All camera and video samples were taken with the iPhone 6s unless otherwise specified. A follow-up review of the iPhone 6s Plus is forthcoming.
Photos of the phones themselves were taken with a Nikon D750 provided by Nikon Canada.
Device & Display
There isn’t a lot of external difference to the two iPhone 6s models this year, though Apple has been clear that a lot of work went into making the similar-looking aluminum alloy significantly more robust. Not only is the material stronger and less prone to bending, but it appears to be reinforced against scratches, too. So too is the hardier glass substrate, of Apple’s own concoction (unlike most Android and Windows Phone devices, which use Corning’s Gorilla Glass).
An unfortunate situation a few days into my time with the iPhone 6s caused it to come into contact with cement. Though it was in a leather case that absorbed most of the impact (and was worse for the wear as a result), the screen and exposed metal areas were completely unscathed. The company claims that both new phones are stronger and less prone to scratching, thanks to the combination of a new 7000 series aluminum — similar to the Apple Watch Sport — and hardier screen, kilned in the fires of Mount Doom created with what Apple calls a “special dual ion‑exchange process”.
This is a good thing, because the iPhones are slippery, the larger 5.5-inch 6s Plus especially so, given its size and added weight.
The added weight, imperceptible on the iPhone 6s but noticeable on the 6s Plus, comes from the addition of a pressure-sensitive layer below the glass that, coupled with a new Taptic Engine, enables Apple’s marquee feature, 3D Touch.
These are the first iPhones that actually gain weight and thickness from their predecessors, increasing from 6.9 millimetres thickness and 129 grams on the iPhone 6 to 7.1 millimetres and 142 grams on the iPhone 6s. The 6s Plus gains even more, from 172 grams to 192 grams, while increasing in thickness 0.2mm to 7.3 millimetres.
While there is precedent to this move — the iPad 3 gained weight and girth over the iPad 2 when it was released in early 2012 — it’s clear that Apple feels the compromise is justified. The panels themselves appear unchanged from last year, which continues to separate the devices, especially the smaller iPhone 6s, from their Android counterparts, when it comes to display density.
Apple’s decision to keep its most popular device relatively small and comparatively low-resolution affects only those subjectively put out by the decision. I have never thought, even when directly compared to denser phones like Samsung’s Galaxy line, that Apple made the wrong decision to stick with 720p on the smaller model. And while it’s possible we’ll see a resolution increase next year — the A9 chip inside the phone is clearly capable of pushing more pixels than the iPhone 6s’s 1336 x 750 resolution — any arguments for an increase come down to what is sacrificed. I’m fine with Apple’s argument that 326 pixels per inch equates with ‘Retina’; others may not be, which, if they want an iPhone, will lead them to the 401 ppi iPhone 6s Plus.

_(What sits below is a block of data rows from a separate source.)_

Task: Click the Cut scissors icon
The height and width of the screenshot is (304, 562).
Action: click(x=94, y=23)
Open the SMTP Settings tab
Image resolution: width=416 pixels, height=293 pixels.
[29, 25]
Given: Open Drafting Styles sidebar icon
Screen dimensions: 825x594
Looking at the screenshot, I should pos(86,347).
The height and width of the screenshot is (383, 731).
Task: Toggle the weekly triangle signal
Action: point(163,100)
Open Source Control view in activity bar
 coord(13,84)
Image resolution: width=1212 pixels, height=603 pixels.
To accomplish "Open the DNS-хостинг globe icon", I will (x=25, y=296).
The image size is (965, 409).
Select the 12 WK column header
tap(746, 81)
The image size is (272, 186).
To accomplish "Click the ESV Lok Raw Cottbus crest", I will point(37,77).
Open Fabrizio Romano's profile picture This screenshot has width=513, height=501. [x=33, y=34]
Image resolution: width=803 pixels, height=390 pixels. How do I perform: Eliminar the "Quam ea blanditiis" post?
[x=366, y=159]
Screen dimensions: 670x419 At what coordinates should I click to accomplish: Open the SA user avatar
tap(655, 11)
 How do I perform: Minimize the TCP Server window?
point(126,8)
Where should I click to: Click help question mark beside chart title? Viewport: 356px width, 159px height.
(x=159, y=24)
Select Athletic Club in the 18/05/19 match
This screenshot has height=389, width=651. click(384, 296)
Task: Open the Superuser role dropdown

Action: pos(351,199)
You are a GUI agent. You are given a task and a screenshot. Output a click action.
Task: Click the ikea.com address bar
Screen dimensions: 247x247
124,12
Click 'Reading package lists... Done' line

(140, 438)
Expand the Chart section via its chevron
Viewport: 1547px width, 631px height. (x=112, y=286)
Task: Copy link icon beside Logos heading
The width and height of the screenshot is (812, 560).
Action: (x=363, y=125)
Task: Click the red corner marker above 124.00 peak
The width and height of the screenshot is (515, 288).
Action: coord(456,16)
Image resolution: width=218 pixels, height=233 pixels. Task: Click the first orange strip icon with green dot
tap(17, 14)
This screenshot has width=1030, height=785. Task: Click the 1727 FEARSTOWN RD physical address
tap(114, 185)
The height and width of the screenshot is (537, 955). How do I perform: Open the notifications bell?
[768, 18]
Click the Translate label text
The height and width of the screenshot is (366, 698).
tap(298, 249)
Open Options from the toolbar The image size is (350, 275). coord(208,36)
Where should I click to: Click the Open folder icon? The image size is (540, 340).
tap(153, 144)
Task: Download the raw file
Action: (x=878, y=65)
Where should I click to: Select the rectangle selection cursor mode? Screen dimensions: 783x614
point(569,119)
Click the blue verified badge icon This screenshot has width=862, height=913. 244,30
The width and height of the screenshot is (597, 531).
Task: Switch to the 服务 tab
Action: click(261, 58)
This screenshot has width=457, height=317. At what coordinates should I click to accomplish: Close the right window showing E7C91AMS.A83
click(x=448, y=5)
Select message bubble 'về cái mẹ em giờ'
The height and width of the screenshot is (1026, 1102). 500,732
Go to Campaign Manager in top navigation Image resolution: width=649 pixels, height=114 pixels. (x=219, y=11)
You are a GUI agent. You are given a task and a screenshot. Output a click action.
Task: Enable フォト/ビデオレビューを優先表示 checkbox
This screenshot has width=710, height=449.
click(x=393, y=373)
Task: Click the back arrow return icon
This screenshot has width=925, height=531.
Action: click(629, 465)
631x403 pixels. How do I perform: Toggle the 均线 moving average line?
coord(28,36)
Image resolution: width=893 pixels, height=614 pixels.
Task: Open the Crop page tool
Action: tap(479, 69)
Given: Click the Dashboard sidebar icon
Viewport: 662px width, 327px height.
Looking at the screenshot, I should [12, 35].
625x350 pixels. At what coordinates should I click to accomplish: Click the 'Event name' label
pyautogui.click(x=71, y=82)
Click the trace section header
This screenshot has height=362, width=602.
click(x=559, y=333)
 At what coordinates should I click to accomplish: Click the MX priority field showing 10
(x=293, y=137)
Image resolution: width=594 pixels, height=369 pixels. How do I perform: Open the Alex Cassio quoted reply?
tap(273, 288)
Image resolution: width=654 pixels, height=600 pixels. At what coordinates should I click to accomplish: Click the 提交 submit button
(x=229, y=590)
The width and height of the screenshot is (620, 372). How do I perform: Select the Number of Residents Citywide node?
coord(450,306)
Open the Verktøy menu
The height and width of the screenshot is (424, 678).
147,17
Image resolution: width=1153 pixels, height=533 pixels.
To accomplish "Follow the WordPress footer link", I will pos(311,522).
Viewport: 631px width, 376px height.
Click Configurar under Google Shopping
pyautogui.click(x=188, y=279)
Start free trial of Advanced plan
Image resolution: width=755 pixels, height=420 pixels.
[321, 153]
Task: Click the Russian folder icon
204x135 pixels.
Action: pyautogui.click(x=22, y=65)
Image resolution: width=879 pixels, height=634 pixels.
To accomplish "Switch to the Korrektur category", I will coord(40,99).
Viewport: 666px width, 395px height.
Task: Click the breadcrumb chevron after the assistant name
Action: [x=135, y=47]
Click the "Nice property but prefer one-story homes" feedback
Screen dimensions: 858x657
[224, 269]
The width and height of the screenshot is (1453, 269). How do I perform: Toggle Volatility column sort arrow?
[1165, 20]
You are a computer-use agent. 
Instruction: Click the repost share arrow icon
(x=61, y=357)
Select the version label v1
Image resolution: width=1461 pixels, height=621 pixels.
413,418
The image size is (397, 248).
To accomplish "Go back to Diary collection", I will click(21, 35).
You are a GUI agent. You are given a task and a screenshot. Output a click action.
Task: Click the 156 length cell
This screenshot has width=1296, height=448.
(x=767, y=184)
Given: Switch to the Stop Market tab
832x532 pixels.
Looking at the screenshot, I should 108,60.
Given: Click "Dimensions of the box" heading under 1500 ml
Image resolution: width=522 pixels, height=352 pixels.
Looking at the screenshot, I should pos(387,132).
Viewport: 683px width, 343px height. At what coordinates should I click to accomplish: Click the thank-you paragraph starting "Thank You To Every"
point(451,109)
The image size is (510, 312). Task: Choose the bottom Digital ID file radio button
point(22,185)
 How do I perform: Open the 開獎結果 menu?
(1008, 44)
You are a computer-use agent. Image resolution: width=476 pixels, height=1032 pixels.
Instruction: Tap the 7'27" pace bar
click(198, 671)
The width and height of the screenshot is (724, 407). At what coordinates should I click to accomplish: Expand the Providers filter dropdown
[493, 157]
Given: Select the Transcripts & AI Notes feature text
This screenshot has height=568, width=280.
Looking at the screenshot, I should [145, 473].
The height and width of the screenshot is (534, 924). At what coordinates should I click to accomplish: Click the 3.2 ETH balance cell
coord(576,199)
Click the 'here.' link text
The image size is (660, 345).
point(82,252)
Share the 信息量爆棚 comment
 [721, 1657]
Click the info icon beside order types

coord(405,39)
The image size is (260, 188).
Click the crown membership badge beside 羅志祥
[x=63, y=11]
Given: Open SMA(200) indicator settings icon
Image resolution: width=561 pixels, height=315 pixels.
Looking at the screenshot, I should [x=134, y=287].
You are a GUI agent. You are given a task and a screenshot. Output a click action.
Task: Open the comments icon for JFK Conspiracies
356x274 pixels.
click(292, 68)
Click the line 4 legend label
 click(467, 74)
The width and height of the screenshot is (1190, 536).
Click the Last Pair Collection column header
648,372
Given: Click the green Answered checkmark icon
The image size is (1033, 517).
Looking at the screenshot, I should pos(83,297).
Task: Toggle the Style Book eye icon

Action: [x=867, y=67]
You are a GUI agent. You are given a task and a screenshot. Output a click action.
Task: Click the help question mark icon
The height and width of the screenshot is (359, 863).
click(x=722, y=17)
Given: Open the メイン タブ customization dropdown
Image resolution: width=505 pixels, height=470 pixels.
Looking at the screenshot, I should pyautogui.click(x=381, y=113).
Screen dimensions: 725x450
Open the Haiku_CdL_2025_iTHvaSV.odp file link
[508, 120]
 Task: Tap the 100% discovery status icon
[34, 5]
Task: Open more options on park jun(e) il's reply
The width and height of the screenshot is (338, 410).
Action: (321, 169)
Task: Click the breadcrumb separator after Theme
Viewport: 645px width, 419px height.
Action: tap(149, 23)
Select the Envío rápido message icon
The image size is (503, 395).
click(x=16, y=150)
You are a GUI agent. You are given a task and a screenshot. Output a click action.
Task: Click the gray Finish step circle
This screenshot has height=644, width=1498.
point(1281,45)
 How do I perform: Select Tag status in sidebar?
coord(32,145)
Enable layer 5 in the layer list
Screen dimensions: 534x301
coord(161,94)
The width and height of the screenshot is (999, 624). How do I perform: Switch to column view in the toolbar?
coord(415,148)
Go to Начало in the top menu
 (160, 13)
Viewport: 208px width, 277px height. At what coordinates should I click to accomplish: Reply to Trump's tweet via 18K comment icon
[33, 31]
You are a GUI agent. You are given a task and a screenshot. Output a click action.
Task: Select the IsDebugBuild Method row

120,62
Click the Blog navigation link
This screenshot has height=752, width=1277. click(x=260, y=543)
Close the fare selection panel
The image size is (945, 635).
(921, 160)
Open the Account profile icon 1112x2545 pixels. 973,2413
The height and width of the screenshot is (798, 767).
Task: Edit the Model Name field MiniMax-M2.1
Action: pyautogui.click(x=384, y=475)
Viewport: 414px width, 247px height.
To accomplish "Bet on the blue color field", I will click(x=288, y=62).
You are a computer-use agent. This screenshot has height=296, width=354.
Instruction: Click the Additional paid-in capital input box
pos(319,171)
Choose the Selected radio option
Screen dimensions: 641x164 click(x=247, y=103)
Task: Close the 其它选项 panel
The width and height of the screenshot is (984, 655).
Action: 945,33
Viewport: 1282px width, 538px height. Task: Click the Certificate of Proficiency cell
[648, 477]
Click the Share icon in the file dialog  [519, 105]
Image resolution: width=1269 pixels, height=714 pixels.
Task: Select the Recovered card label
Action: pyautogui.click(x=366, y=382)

I still find the iPhone 6s Plus too big for my taste, but its battery life and sharper screen make up for it. As someone who likes using his phone in one hand, the 6s Plus is just too tall; there’s an argument that the iPhone’s home button, now that 3D Touch can be used to activate the multitasking menu, is not long for this world — Apple owns a patent related to the integration of Touch ID into display glass — which could significantly shorten the height of the next-gen Plus, but there are millions of people who love the phone’s size. At least it’s well balanced.
The iPhone 6s, on the other hand, is the right size. It’s well-weighted and feels deliberate in its balance. It’s also going to be the right phone for most people.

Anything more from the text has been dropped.